- [What to produce]:
Turn everything from the line containing "pixels, height=800 pixels." down to the last of the collected data into a numbered list, leaving out any blank lines.
***** Supplied entries
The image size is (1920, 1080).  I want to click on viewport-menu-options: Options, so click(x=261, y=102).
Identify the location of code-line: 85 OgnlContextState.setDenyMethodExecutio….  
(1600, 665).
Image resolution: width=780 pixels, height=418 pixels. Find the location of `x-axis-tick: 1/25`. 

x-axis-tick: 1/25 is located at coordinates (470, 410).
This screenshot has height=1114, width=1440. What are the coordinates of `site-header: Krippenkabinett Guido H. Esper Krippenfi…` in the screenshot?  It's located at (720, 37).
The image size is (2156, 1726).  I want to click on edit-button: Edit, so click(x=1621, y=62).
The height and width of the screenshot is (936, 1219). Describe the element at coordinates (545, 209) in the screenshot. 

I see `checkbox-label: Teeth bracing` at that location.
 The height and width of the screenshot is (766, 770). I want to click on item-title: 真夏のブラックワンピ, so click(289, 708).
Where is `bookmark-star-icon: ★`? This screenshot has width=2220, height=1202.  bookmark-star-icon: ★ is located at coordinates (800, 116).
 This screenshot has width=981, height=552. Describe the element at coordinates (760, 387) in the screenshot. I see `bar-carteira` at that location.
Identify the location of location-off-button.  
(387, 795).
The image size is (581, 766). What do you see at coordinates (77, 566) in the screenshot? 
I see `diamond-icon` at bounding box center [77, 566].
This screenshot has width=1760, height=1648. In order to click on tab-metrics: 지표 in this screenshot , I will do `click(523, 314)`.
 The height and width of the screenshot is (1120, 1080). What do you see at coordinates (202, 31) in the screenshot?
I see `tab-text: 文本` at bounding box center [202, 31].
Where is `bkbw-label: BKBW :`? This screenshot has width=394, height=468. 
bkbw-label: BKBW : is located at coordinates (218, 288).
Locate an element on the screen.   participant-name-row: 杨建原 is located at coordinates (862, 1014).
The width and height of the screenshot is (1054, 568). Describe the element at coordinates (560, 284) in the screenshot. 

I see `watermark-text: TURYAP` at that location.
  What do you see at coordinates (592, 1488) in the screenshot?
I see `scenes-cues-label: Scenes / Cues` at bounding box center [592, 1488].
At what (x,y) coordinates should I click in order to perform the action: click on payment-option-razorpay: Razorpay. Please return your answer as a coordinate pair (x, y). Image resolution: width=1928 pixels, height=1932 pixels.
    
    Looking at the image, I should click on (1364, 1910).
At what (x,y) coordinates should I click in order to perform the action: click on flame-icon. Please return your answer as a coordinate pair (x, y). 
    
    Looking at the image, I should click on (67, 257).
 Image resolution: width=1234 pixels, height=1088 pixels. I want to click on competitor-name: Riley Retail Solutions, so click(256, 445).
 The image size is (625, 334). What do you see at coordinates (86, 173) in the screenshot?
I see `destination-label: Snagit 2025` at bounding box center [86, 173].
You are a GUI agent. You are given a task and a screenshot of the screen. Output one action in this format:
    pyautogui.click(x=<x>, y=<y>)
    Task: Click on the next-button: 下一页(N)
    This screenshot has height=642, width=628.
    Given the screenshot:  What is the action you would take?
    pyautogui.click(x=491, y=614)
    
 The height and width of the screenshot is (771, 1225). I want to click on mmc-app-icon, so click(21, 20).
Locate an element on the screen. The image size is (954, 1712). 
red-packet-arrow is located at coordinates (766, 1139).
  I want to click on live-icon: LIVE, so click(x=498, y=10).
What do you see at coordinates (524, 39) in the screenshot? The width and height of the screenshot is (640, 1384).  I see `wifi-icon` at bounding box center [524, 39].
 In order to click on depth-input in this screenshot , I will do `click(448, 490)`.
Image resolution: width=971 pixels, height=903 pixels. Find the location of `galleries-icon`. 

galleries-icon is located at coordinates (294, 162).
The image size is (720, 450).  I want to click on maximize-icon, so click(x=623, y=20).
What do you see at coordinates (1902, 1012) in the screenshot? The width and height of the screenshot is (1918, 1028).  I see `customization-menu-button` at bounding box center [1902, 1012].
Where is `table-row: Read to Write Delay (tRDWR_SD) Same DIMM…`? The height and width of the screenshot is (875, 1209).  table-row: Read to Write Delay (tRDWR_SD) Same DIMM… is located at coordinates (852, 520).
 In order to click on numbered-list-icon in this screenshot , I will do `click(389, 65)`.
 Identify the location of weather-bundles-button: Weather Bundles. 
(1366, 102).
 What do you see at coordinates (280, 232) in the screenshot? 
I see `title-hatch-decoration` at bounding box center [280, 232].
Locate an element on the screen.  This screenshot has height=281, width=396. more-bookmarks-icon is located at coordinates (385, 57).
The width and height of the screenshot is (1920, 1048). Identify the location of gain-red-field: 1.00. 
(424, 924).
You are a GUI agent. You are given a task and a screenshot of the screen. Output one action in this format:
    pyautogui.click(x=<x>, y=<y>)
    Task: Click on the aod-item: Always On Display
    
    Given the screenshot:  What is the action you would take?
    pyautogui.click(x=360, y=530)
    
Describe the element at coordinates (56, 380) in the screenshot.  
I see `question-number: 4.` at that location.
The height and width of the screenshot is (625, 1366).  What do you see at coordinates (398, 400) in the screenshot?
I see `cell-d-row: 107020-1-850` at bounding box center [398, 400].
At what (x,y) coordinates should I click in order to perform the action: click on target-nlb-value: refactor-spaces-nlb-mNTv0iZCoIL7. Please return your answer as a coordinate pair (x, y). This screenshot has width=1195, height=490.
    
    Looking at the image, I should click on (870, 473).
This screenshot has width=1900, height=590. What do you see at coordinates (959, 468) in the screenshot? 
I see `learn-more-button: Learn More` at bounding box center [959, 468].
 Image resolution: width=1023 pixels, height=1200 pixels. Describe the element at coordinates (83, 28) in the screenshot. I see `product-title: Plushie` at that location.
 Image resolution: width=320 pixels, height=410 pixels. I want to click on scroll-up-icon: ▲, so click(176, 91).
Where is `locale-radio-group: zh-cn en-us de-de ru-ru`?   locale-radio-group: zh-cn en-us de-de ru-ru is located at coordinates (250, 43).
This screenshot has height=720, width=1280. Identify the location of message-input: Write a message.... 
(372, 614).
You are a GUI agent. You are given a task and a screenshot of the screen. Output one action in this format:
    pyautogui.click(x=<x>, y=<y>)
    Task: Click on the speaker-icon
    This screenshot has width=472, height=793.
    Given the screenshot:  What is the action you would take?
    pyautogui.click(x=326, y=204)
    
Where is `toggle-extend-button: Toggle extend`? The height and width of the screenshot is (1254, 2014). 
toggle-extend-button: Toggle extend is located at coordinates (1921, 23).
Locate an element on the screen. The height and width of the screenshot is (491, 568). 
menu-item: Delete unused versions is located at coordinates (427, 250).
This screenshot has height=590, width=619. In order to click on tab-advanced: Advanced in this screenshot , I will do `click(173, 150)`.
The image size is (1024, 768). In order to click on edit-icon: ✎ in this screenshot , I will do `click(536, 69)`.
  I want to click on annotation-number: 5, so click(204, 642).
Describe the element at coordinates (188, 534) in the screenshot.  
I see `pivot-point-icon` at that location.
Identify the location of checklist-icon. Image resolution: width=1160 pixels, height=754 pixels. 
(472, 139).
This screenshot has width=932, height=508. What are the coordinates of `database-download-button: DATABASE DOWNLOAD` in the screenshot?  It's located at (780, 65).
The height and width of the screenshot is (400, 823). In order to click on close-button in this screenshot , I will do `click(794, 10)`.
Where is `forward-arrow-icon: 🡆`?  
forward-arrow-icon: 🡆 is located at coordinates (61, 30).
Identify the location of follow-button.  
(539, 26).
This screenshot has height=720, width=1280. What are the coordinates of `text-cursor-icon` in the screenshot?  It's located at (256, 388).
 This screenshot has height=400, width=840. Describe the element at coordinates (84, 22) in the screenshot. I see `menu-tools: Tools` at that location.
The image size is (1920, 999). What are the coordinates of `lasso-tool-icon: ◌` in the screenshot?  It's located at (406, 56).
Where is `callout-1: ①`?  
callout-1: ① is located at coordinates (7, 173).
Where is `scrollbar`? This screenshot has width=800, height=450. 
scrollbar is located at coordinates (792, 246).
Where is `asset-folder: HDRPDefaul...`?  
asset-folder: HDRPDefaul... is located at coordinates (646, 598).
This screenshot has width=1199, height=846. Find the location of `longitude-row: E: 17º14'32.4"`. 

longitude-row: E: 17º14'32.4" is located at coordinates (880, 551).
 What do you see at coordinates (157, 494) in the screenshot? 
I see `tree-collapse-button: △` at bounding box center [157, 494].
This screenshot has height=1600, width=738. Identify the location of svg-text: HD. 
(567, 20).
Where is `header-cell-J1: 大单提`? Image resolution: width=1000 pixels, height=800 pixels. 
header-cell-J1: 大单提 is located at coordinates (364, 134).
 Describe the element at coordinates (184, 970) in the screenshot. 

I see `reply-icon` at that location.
**********
- [Exercise output]:
1. Where is `header-cell-J1: 大单提`? Image resolution: width=1000 pixels, height=800 pixels. 
2. header-cell-J1: 大单提 is located at coordinates (364, 134).
3.  Describe the element at coordinates (184, 970) in the screenshot. 
4. I see `reply-icon` at that location.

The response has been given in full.